The curriculum is written from an interdisciplinary perspective—not just for physicians—and combines didactic educational materials, with interactive learning activities and discussion and processing of powerful stories and images of patients, family members, clinicians, pastors and chaplains concerned about improving palliative and end of life care for African-American patients and communities.

A unique aspect of this curriculum is an explicit focus on religious and spiritual views of African Americans, a major factor influencing attitudes and preferences for care at the end of life. Participants are also given a DVD, titled “When We are Asked,” which is filled with powerful images and visual stories from patients, families, doctors, chaplains, pastors and others that personalize the concerns of African Americans dealing with serious illness. These images, along with the African-American faculty that teach the curriculum, provide a truly authentic voice of the community. Participants have provided feedback that the curriculum not only improved their knowledge and skills concerning palliative care, but also provided opportunities for personal reflection and growth concerning their duties and responsibilities as professional caregivers.
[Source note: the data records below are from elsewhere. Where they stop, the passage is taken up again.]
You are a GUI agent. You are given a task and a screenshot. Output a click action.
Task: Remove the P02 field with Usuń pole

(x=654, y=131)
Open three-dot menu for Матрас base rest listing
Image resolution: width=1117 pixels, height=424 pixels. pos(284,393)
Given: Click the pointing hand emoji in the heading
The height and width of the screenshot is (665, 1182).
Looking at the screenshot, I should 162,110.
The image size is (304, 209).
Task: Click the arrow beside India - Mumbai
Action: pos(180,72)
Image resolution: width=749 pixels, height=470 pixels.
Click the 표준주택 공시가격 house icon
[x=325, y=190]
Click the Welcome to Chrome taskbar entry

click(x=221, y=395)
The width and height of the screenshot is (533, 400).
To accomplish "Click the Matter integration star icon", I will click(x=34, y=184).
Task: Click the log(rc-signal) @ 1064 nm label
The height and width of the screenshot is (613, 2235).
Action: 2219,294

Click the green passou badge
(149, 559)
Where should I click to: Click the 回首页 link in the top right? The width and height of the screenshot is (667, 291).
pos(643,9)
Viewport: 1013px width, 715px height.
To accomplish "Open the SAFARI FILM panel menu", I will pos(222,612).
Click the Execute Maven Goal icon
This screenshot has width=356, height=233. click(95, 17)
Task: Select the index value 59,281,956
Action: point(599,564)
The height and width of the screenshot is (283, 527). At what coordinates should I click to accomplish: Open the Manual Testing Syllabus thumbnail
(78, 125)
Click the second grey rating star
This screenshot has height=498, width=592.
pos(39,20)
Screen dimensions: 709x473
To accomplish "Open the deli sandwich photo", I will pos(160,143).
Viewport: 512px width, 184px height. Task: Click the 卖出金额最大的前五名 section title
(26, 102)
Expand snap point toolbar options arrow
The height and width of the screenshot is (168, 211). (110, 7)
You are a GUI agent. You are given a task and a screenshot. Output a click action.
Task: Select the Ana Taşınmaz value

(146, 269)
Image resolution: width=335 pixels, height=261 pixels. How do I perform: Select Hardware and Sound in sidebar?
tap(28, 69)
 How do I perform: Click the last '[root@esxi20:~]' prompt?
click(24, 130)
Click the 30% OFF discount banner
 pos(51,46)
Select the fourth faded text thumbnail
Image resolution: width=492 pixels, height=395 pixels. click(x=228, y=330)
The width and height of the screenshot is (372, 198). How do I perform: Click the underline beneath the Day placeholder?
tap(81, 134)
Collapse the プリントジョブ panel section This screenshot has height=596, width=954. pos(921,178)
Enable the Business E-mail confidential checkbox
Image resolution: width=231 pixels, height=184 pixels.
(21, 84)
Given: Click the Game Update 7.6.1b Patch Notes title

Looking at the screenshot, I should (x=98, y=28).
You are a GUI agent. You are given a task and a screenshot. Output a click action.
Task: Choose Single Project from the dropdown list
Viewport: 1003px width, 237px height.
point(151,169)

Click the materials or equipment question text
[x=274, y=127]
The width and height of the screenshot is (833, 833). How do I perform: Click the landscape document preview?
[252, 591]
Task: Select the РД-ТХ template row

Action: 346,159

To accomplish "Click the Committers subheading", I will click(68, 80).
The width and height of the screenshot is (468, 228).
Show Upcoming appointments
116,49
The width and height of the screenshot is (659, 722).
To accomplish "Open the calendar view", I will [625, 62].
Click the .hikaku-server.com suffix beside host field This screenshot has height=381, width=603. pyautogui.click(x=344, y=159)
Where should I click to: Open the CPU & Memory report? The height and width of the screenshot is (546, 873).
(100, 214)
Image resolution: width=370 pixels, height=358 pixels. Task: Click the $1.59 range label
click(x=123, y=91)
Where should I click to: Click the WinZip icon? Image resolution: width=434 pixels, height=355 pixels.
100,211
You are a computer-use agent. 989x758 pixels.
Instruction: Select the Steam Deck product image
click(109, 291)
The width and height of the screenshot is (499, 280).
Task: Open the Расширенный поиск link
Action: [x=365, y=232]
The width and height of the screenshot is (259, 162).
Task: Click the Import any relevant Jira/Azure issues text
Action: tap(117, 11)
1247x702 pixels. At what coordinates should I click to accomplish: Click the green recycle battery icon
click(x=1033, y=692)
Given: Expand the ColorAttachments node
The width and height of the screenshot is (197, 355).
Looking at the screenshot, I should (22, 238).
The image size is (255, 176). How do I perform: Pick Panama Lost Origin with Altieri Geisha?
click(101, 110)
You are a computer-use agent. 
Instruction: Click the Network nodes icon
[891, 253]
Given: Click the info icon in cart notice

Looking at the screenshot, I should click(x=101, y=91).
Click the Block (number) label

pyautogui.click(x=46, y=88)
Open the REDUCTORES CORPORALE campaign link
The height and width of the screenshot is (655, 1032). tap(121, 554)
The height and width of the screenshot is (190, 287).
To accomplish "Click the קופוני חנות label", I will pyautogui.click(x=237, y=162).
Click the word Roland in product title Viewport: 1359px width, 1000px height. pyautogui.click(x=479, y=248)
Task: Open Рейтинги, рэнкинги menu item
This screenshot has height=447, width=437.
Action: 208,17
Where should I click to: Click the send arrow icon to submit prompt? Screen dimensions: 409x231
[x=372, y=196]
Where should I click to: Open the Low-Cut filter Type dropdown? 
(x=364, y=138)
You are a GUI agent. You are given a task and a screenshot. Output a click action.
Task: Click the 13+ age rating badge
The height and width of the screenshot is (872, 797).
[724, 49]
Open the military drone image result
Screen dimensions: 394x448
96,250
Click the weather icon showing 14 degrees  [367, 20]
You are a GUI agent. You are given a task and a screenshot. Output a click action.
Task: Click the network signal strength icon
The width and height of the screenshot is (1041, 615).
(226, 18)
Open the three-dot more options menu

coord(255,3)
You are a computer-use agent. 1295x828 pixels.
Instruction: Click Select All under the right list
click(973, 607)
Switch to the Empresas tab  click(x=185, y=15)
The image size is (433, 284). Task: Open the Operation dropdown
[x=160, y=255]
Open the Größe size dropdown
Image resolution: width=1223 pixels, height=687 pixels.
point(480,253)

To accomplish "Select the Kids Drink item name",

APPEAL® is one of the signature programs of the Duke Institute on Care at the End of Life. We collaborate with a team of instructors that include nurses, physicians, chaplains, hospice and health care administrators. In the past five years, working with this interdisciplinary faculty of instructors, we have partnered with home care and hospice programs and hospitals and health systems to sponsor the training of hundreds of health care providers, administrators, family caregivers, chaplains and pastors in every region of the United States.

We have come a far way since end of life issues first garnered national attention, and with work like APPEAL®, we hope to continue this work to all neighborhoods and people.